John J. Fiero and Fiero Brothers, Inc. v. FINRA
Plaintiffs appealed from a dismissal of their complaint, which sought a declaratory judgment that, inter alia, the Financial Industry Regulatory Authority, Inc. (FINRA) lacked the authority to bring court actions to collect disciplinary fines as imposed. The court held that the heavy weight of evidence suggested that Congress did not intend to empower FINRA to bring court proceedings to enforce its fines and that the 1990 Rule Change did not authorize FINRA to judicially enforce the collection of its disciplinary fines.
Commodity Futures Trading Comm’n v. Walsh, et al.; SEC v. WG Trading Investors, L.P., et al.
This case arose out of the attempts of two federal agencies to disgorge funds from Janet Schaberg, the ex-wife of alleged Ponzi-scheme artist Stephen Walsh. Schaberg subsequently appealed from a memorandum decision and orders of the district court granting preliminary injunctions freezing Schaberg's assets. In response to certified questions, the New York Court of Appeals held that (a) proceeds of a fraud could constitute marital property, and (b) when part or all of the marital estate consisted of the proceeds of fraud, that fact did not, as a matter of law, preclude a determination that a spouse paid fair consideration according to the terms of New York's Debtor and Creditor Law section 272. The court held that because those rulings undermined the key legal assumptions supporting the preliminary injunctions, the court vacated those orders, without prejudice to further proceedings applying the legal principles pronounced by the New York Court of Appeals.

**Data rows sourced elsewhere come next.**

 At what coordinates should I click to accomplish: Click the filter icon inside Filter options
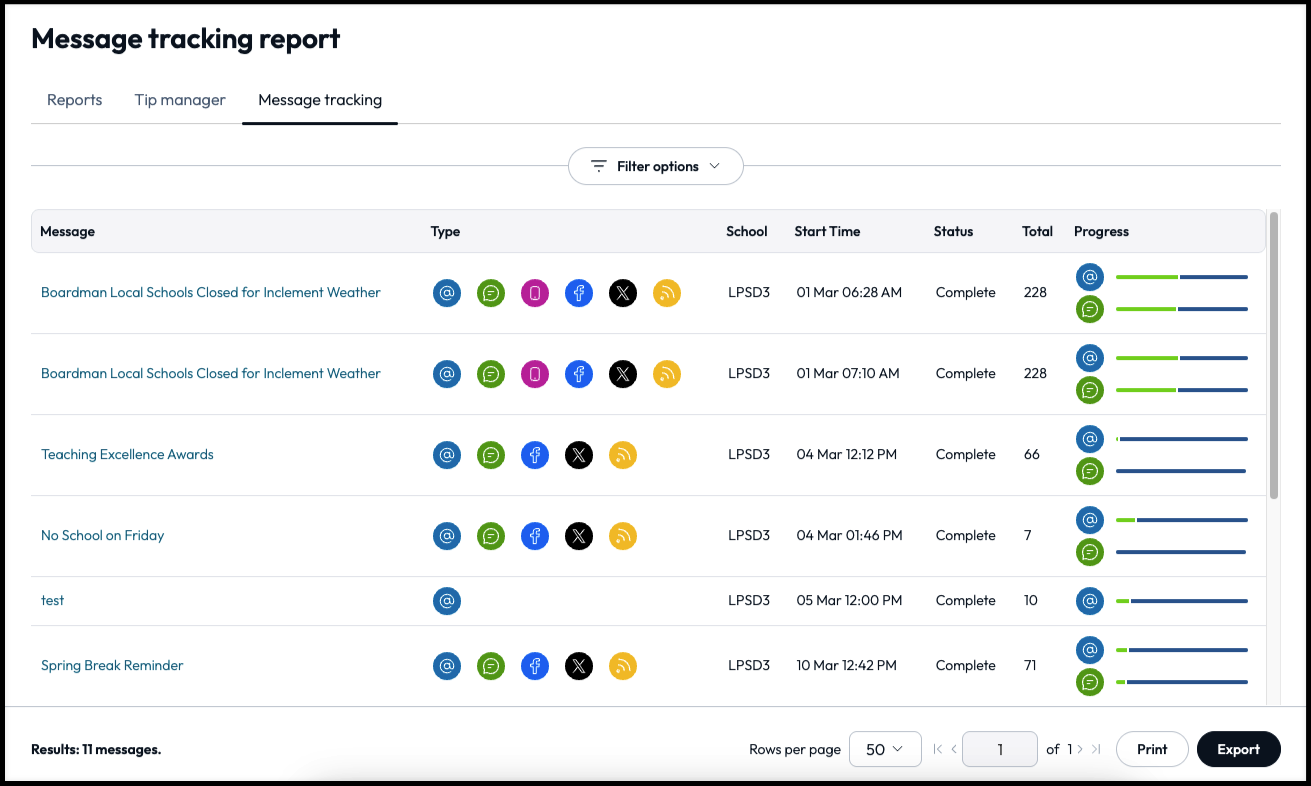click(x=599, y=166)
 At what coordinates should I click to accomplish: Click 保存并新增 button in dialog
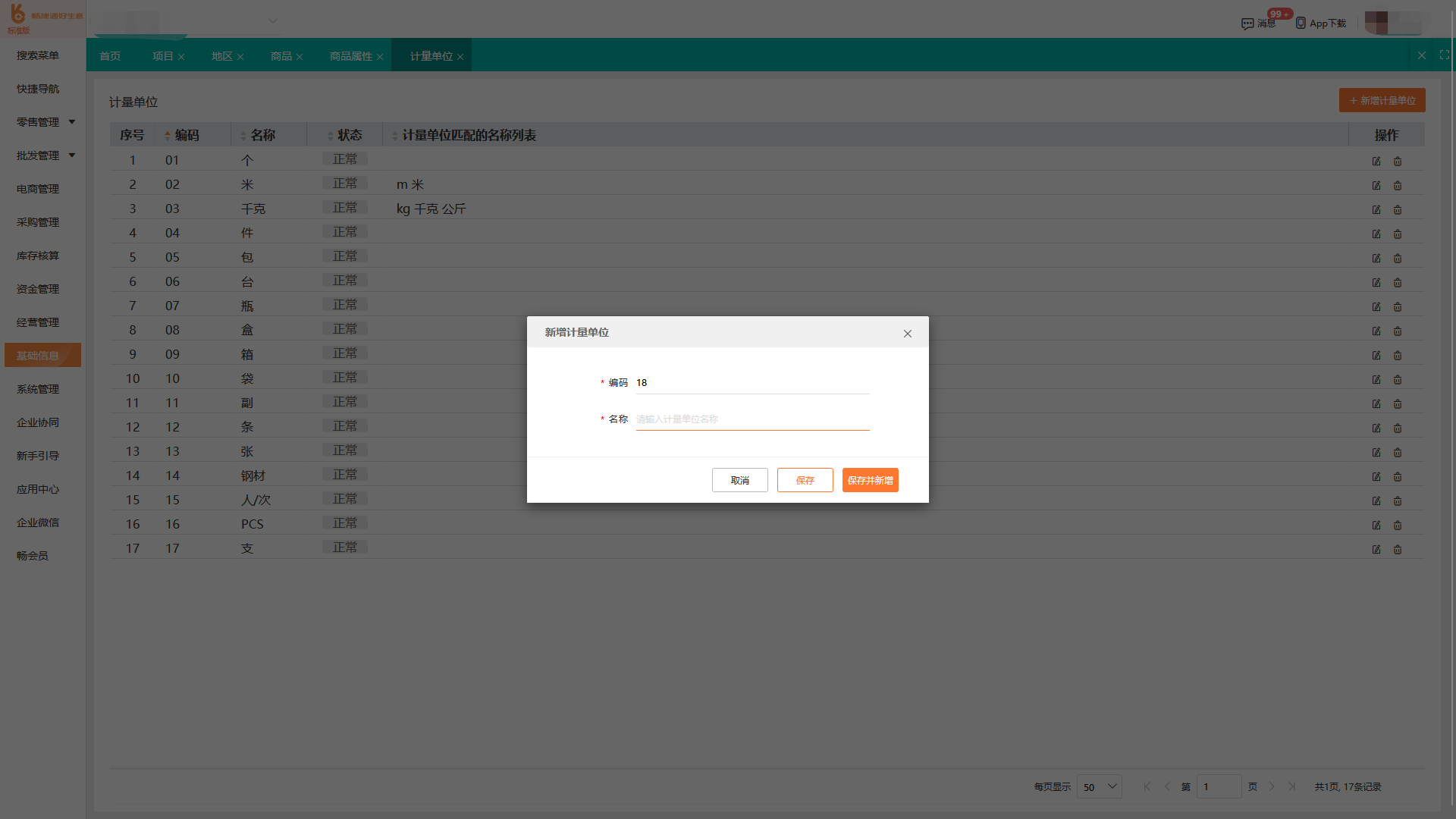870,480
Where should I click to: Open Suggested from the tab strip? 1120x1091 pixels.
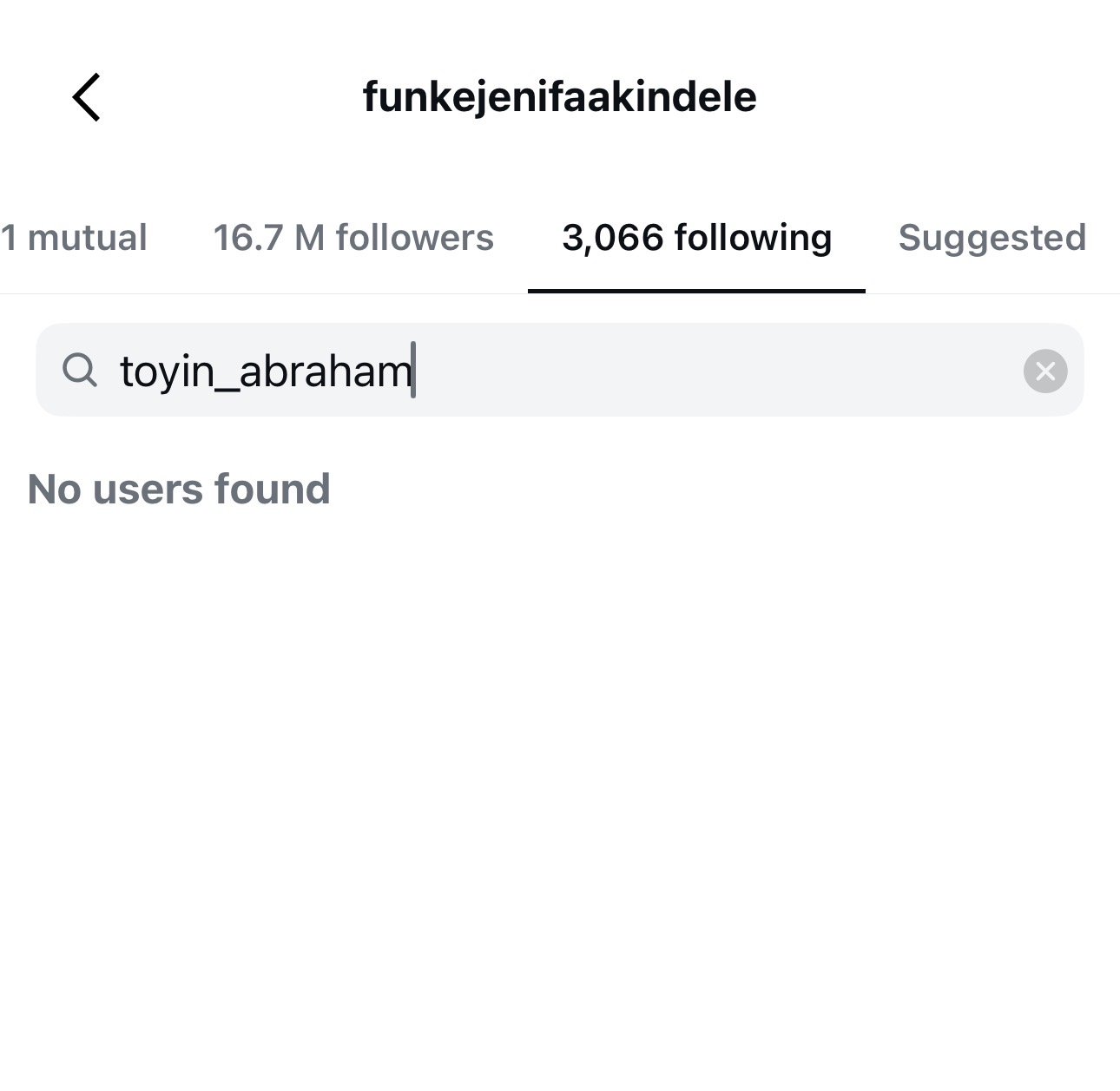[992, 238]
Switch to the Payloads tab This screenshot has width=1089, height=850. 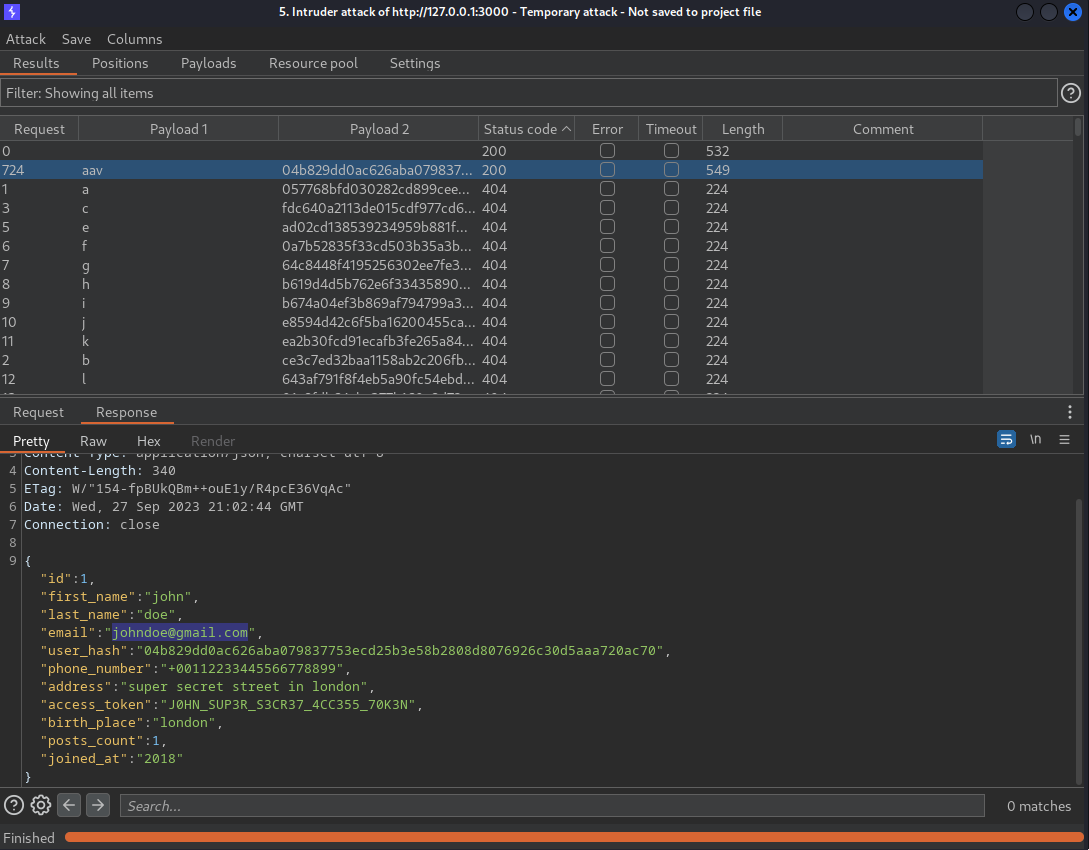pyautogui.click(x=208, y=63)
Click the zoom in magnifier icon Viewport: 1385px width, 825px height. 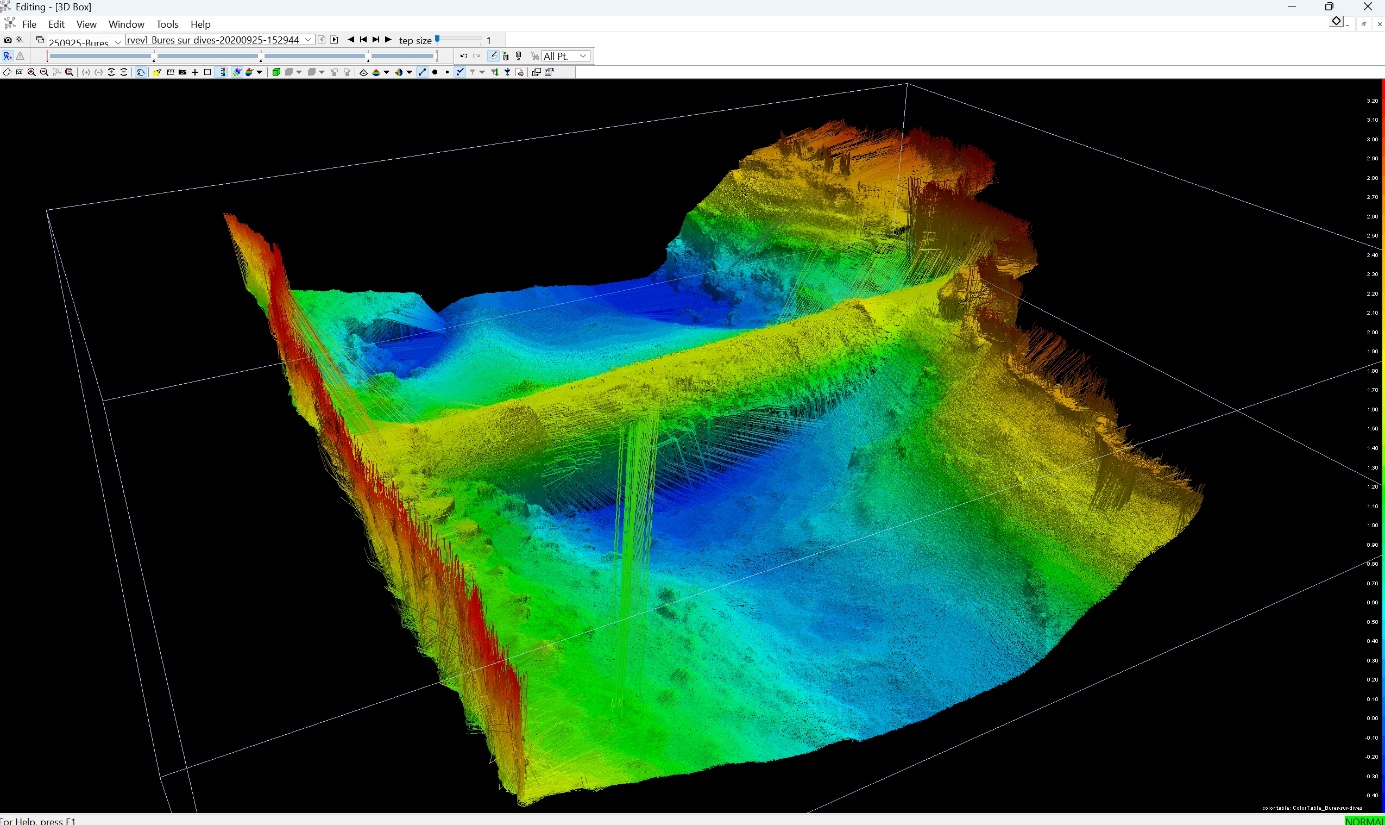point(32,72)

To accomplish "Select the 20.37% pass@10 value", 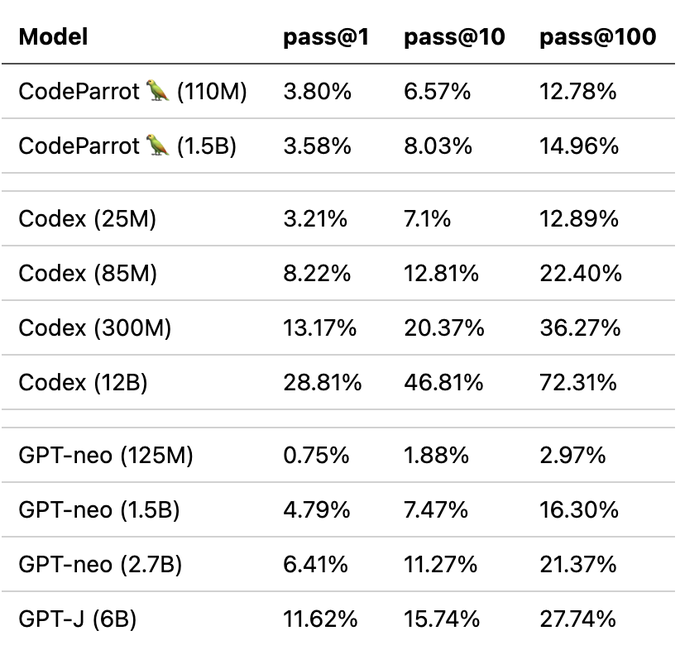I will click(444, 328).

Pacificorp v. State of Montana, Dept. of Revenue
The Montana Department of Revenue ("Department") appealed a judgment reversing the State Tax Appeal Board's ("STAB") conclusion that the Department had applied a "commonly accepted" method to assess the value of PacificCorp's Montana properties. At issue was whether substantial evidence demonstrated common acceptance of the Department's direct capitalization method that derived earnings-to-price ratios from an industry-wide analysis. Also at issue was whether substantial evidence supported STAB's conclusion that additional obsolescence did not exist to warrant consideration of further adjustments to PacifiCorp's taxable value. The court held that substantial evidence supported the Department's use of earnings-to-price ratios in its direct capitalization approach; that additional depreciation deductions were not warranted; and that the Department did not overvalue PacifiCorp's property. The court also held that MCA 15-8-111(2)(b) did not require the Department to conduct a separate, additional obsolescence study when no evidence suggested that obsolescence existed that has not been accounted for in the taxpayer's Federal Energy Regulatory Commission ("FERC") Form 1 filing. The court further held that STAB correctly determined that the actual $9.4 billion sales price of PacifiCorp verified that the Department's $7.1 billion assessment had not overvalued PacifiCorp's properties.